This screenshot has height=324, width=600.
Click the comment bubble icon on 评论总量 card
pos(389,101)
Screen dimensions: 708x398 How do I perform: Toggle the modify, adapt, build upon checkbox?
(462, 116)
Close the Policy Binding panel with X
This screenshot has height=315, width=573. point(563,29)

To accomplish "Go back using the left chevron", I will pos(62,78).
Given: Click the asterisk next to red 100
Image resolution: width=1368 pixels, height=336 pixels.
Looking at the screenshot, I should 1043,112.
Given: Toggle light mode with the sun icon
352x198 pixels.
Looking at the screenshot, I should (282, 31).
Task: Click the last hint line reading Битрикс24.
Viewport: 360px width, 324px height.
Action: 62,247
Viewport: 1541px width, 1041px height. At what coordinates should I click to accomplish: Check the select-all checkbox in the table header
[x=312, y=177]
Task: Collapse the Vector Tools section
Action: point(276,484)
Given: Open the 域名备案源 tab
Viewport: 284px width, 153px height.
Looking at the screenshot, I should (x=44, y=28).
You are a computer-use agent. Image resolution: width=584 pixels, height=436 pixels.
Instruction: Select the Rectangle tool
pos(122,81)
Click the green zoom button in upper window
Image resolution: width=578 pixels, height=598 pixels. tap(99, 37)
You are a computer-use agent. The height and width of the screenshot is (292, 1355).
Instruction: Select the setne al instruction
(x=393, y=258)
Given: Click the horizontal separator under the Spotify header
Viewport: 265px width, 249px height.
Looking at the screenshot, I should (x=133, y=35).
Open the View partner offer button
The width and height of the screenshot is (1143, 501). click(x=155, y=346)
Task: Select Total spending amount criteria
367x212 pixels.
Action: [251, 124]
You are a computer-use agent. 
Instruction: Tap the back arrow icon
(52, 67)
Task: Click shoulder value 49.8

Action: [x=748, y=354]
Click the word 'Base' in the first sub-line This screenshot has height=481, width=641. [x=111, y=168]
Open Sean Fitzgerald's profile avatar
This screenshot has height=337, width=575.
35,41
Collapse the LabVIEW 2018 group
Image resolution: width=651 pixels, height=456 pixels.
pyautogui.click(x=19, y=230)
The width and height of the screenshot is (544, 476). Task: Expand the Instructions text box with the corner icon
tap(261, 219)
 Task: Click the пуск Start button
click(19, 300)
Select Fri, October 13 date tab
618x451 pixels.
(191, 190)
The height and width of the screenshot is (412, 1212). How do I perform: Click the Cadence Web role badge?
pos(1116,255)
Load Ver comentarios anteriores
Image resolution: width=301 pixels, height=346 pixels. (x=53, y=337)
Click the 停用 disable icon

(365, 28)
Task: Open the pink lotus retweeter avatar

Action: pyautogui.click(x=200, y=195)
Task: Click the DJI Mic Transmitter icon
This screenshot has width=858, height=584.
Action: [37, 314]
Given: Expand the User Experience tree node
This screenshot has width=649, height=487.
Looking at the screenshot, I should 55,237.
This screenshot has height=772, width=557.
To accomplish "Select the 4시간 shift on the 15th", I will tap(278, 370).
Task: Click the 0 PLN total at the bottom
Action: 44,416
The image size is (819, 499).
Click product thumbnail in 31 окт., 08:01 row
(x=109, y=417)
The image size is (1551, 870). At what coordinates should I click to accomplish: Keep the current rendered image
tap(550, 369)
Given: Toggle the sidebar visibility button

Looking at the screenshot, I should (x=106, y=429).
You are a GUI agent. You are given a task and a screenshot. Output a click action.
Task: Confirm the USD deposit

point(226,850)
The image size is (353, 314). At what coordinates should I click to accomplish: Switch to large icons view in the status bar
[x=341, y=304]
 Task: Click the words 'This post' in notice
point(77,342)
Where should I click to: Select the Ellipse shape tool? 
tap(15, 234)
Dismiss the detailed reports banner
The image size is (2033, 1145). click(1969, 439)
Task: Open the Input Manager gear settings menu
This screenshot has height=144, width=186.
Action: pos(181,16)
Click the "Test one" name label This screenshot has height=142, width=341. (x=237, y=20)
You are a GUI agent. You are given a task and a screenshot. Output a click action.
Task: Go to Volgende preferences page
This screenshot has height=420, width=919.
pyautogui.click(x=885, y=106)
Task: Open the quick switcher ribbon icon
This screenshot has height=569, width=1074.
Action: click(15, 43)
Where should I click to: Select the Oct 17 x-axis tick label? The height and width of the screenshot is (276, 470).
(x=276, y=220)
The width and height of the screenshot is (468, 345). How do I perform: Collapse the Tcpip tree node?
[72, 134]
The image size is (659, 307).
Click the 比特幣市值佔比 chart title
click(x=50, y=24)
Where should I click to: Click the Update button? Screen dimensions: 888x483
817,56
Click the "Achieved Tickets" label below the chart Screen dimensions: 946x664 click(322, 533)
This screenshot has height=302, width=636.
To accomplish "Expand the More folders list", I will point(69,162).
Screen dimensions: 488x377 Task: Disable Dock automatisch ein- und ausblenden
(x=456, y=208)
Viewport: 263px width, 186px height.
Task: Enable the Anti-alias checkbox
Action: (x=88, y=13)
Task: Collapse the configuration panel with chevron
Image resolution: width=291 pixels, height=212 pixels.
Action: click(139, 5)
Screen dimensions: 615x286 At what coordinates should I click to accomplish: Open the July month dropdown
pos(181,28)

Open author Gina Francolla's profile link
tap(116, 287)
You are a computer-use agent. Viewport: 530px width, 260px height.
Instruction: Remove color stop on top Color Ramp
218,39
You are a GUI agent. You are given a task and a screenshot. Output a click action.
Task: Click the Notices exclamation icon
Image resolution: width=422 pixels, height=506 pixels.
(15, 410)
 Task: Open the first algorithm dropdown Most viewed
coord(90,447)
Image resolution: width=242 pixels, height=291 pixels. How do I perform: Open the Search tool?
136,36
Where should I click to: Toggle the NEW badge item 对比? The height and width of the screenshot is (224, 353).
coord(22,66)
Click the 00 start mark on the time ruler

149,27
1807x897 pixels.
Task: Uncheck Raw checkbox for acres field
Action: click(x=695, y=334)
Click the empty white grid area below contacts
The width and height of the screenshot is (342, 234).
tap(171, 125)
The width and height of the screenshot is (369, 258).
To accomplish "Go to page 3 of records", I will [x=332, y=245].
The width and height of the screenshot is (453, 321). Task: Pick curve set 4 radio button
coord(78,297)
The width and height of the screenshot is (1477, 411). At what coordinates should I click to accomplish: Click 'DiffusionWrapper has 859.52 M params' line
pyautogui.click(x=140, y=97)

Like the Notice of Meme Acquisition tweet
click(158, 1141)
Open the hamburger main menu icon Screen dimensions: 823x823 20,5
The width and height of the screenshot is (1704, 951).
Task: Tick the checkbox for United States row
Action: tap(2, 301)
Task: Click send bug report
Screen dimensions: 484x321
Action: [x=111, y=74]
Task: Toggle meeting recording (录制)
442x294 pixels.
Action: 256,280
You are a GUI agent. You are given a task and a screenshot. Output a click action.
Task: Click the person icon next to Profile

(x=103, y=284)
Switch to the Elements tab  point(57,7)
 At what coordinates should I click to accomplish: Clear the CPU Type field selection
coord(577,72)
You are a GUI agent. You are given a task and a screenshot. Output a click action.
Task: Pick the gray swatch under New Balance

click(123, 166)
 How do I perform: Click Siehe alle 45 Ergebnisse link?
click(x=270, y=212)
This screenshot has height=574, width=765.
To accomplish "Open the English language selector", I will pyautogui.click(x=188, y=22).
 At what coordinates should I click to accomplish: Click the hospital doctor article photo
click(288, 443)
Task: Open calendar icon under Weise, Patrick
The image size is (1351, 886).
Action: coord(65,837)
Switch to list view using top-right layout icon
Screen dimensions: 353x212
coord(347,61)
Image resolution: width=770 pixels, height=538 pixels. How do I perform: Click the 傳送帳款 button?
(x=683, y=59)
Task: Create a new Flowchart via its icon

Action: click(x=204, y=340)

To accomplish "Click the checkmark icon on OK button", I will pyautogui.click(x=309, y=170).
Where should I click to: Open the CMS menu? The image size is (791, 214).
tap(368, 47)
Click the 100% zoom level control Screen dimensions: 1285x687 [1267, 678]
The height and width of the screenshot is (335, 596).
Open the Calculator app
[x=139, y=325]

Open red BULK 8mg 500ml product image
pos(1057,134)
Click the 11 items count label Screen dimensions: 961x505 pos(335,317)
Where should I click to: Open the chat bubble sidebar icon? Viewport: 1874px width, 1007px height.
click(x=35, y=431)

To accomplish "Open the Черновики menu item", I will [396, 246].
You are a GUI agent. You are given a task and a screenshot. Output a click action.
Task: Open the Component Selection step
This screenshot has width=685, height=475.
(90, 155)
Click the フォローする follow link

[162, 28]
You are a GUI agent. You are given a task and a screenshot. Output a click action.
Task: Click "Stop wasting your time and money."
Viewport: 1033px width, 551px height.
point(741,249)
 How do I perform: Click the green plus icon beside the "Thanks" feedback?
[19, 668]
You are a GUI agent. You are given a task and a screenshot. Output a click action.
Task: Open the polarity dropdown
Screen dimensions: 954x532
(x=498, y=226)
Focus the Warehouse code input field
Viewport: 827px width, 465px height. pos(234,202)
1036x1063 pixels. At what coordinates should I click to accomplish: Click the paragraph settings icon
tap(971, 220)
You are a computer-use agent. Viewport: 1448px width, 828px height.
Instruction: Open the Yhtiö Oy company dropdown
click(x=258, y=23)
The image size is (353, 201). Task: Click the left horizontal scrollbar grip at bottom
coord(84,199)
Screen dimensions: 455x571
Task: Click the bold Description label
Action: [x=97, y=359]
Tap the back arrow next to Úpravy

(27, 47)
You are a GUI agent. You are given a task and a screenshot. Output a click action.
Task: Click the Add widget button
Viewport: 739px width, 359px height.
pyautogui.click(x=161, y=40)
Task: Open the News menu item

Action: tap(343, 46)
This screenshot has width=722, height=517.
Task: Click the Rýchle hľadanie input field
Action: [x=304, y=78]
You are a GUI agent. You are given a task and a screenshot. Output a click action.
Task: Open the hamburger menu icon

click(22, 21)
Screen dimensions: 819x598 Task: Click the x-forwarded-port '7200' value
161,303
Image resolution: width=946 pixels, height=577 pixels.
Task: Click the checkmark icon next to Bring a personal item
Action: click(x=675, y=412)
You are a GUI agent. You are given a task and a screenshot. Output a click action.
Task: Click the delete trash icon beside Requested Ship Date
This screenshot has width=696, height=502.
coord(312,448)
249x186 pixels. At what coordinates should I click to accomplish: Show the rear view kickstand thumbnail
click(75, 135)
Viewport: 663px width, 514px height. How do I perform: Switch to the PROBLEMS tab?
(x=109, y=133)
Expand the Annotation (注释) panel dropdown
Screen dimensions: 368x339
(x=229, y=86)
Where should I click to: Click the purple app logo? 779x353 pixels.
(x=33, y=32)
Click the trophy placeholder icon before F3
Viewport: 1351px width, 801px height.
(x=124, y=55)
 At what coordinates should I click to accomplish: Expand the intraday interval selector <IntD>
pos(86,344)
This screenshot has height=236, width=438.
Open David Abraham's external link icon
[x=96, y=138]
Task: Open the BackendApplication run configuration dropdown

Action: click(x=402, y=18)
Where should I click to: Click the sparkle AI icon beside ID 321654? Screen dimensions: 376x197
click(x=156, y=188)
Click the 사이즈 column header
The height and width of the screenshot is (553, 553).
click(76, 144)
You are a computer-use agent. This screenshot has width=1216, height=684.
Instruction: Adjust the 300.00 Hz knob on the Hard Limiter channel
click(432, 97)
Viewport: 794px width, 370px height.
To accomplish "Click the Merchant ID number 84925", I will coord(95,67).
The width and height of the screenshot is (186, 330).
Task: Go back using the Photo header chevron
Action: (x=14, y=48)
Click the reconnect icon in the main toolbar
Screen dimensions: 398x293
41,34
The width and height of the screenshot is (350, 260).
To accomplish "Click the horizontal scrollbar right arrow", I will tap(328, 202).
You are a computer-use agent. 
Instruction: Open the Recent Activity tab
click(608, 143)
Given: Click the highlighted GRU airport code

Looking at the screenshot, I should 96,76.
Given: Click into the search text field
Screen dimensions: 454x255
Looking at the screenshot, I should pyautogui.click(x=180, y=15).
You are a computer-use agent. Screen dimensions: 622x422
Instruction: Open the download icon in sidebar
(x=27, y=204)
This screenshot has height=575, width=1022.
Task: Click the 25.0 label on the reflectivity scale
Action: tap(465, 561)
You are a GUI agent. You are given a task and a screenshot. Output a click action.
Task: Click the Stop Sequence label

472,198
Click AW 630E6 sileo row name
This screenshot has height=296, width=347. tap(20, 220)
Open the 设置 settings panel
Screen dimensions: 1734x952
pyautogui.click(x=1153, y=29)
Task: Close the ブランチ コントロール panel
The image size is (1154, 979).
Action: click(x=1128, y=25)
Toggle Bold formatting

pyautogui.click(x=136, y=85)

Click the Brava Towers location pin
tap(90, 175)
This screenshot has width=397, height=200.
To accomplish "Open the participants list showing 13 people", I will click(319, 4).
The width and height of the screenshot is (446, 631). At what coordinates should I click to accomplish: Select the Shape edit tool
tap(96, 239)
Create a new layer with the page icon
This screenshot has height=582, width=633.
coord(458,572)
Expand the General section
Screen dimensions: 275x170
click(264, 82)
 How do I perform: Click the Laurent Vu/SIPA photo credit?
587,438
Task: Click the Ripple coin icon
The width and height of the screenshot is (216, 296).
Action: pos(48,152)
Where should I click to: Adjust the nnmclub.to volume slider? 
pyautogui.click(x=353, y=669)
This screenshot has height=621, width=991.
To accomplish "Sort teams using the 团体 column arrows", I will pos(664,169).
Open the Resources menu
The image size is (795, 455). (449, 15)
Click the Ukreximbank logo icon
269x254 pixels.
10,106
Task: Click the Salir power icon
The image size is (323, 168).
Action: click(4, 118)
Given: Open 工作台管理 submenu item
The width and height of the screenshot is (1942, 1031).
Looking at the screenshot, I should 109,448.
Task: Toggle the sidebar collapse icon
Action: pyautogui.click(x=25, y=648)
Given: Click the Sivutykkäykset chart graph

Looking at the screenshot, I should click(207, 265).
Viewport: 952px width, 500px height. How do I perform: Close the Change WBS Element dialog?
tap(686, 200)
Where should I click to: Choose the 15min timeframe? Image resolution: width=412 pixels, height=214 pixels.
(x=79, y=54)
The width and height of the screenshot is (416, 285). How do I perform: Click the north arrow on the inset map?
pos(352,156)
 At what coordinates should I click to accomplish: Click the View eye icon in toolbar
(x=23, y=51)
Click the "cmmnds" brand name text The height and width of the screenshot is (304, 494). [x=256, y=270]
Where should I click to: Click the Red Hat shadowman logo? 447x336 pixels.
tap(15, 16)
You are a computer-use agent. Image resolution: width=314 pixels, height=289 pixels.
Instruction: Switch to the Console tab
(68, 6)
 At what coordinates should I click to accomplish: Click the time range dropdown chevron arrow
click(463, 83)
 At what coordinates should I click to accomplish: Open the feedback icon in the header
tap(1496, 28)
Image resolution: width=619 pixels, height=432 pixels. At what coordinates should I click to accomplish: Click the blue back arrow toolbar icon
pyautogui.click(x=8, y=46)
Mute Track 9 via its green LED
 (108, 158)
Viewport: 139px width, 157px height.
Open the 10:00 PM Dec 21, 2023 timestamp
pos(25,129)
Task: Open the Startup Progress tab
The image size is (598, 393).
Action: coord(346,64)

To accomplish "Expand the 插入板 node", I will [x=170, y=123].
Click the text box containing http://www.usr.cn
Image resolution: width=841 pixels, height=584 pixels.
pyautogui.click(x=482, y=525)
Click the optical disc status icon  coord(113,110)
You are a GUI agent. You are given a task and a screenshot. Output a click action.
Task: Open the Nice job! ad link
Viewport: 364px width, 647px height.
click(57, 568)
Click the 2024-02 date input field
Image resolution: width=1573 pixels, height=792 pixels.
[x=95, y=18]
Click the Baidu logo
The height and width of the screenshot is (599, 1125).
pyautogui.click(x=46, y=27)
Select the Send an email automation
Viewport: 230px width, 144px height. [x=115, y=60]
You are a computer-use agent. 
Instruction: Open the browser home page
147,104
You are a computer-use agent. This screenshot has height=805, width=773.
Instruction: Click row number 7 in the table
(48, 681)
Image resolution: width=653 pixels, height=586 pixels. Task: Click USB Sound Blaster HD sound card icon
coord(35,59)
========
[DIRECTIONS FOR THIS TASK]: Turn the records into a numbered list, starting with the line that contains "Open Sean Fitzgerald's profile avatar" and going on through the line that contains "Action: pos(181,16)", and leave out any blank lines.

[SOLVED PROBLEM]:
1. Open Sean Fitzgerald's profile avatar
2. This screenshot has height=337, width=575.
3. 35,41
4. Collapse the LabVIEW 2018 group
5. Image resolution: width=651 pixels, height=456 pixels.
6. pyautogui.click(x=19, y=230)
7. The width and height of the screenshot is (544, 476). Task: Expand the Instructions text box with the corner icon
8. tap(261, 219)
9.  Task: Click the пуск Start button
10. click(19, 300)
11. Select Fri, October 13 date tab
12. 618x451 pixels.
13. (191, 190)
14. The height and width of the screenshot is (412, 1212). How do I perform: Click the Cadence Web role badge?
15. pos(1116,255)
16. Load Ver comentarios anteriores
17. Image resolution: width=301 pixels, height=346 pixels. (x=53, y=337)
18. Click the 停用 disable icon
19. (365, 28)
20. Task: Open the pink lotus retweeter avatar
21. Action: pyautogui.click(x=200, y=195)
22. Task: Click the DJI Mic Transmitter icon
23. This screenshot has width=858, height=584.
24. Action: [37, 314]
25. Given: Expand the User Experience tree node
26. This screenshot has width=649, height=487.
27. Looking at the screenshot, I should 55,237.
28. This screenshot has height=772, width=557.
29. To accomplish "Select the 4시간 shift on the 15th", I will tap(278, 370).
30. Task: Click the 0 PLN total at the bottom
31. Action: 44,416
32. The image size is (819, 499).
33. Click product thumbnail in 31 окт., 08:01 row
34. (x=109, y=417)
35. The image size is (1551, 870). At what coordinates should I click to accomplish: Keep the current rendered image
36. tap(550, 369)
37. Given: Toggle the sidebar visibility button
38. Looking at the screenshot, I should (x=106, y=429).
39. You are a GUI agent. You are given a task and a screenshot. Output a click action.
40. Task: Confirm the USD deposit
41. point(226,850)
42. The image size is (353, 314). At what coordinates should I click to accomplish: Switch to large icons view in the status bar
43. [x=341, y=304]
44.  Task: Click the words 'This post' in notice
45. point(77,342)
46. Where should I click to: Select the Ellipse shape tool? 
47. tap(15, 234)
48. Dismiss the detailed reports banner
49. The image size is (2033, 1145). click(1969, 439)
50. Task: Open the Input Manager gear settings menu
51. This screenshot has height=144, width=186.
52. Action: pos(181,16)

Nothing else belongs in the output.